И вот — ах! — я хотел бы быть в состоянии передать выражение силы, преступления, простодушия и благосклонности, которые он вложил в свои слова, — вот он мне что сказал:
— Ты довольно хорошо присмотрелся к политической жизни, чтобы знать, что существует степень могущества, когда самый бесчестный человек защищён сам от себя своими собственными низостями, а еще более от других их низостями… Для государственного деятеля есть только одна непоправимая вещь: честность! Честность неподвижна и бесплодна; она не понимает обращения в дело аппетитов и честолюбий, — единственных двигателей, благодаря которым создается что-либо продолжительное. Доказательством может служить этот дурак Фавро, единственный честный человек н кабинете, и в то же время единственный человек, политическая карьера которого, по общему мнению, окончательно и навсегда погибла. Это говорит тебе, мой дорогой, что ведущаяся против меня кампания совершенно меня не волнует.
На вырвавшийся у меня двусмысленный жест он продолжал:
— Да, да. Я знаю — поговаривают о моей отставке, о моем близком падении, о жандармах, о Мазасе, «Смерть ворам!». Великолепно! О чем не говорят?! А потом. Это для меня смешно, вот и все. И ты сам, под предлогом, что ты считаешь себя замешанным в некоторые из моих дел — в которых ты заведовал, будем говорить о прошлом, только мелочами — под предлогом, что ты обладаешь, — по крайней мере, ты везде кричишь об этом, — несколькими важными бумагами, о которых, мой дорогой, я беспокоюсь, как вот об этом.
Не прерывая речи, он показал мне свою погасшую сигаретку, которую он сейчас же раздавил в пепельнице, стоявшей на маленьком лакированном столике.
— Ты сам, ты считаешь, что можешь владеть мною посредством угроз, заставлять меня петь, как какого-нибудь подозрительного банкира? Ты ребенок. Подумай немного. Мое падение? Не можешь ли ты сказать мне, кто же осмелится взять на себя ответственность за подобное безумие? Кто же не знает, что оно повлечет крушение слишком многих дел, до которых больше, чем до меня, нельзя дотрагиваться под страхом самоотречения, под страхом смерти? Потому что не одного ведь меня свергнут. Не одного меня украсят колпаком каторжанина. Ведь все правительство, весь парламент, вся Республика причастна, что бы они там ни делали, к тому, что они называют моей продажностью, моим взяточничеством, моим преступлением. Они думают, что они держат меня в своих руках, а это я держу их! Будь покоен, я крепко держу их.
И он жестом показал, как сжимает воображаемое горло.
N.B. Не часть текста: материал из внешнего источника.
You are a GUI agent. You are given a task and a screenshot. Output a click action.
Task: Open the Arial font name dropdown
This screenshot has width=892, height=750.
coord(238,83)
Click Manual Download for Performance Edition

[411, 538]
Выражение его рта, углы которого опустились, сделалось отвратительным, и на яблоках глаз показались пурпурные жилки, придавшие его взгляду непреклонное выражение убийцы. Но он быстро овладел собой, закурил другую сигаретку и продолжал:
— Пусть свергнут кабинет, пусть! И я помогу им в этом. По милости этого честного Фавро, мы вовлечены в целую серию неразрешимых вопросов, логическое решение которых таково, что его нельзя добиться. Получается министерский кризис, с совершенно новой программой. Прошу тебя, заметь, что я не причастен к этим затруднениям, или, по крайней мере, кажусь таким. Моя ответственность — простая парламентская фикция. В кулуарах Палаты и в известной части прессы меня нарочно не считают солидарным со своими коллегами. Итак, мое личное положение остается чистым, понятно, в политическом отношении. Даже больше выносимый группами, вожаков которых я сумел заинтересовать своей судьбой, поддержанный высшими банкирами и большими компаниями, я делаюсь человеком, необходимым в новом составе, я — президент образуемого завтра совета. И вот в тот момент, когда со всех сторон говорят о моем падении, я достигаю вершины своей карьеры! Сознайся, мой мальчик, что это — смешно и что они еще не убили меня.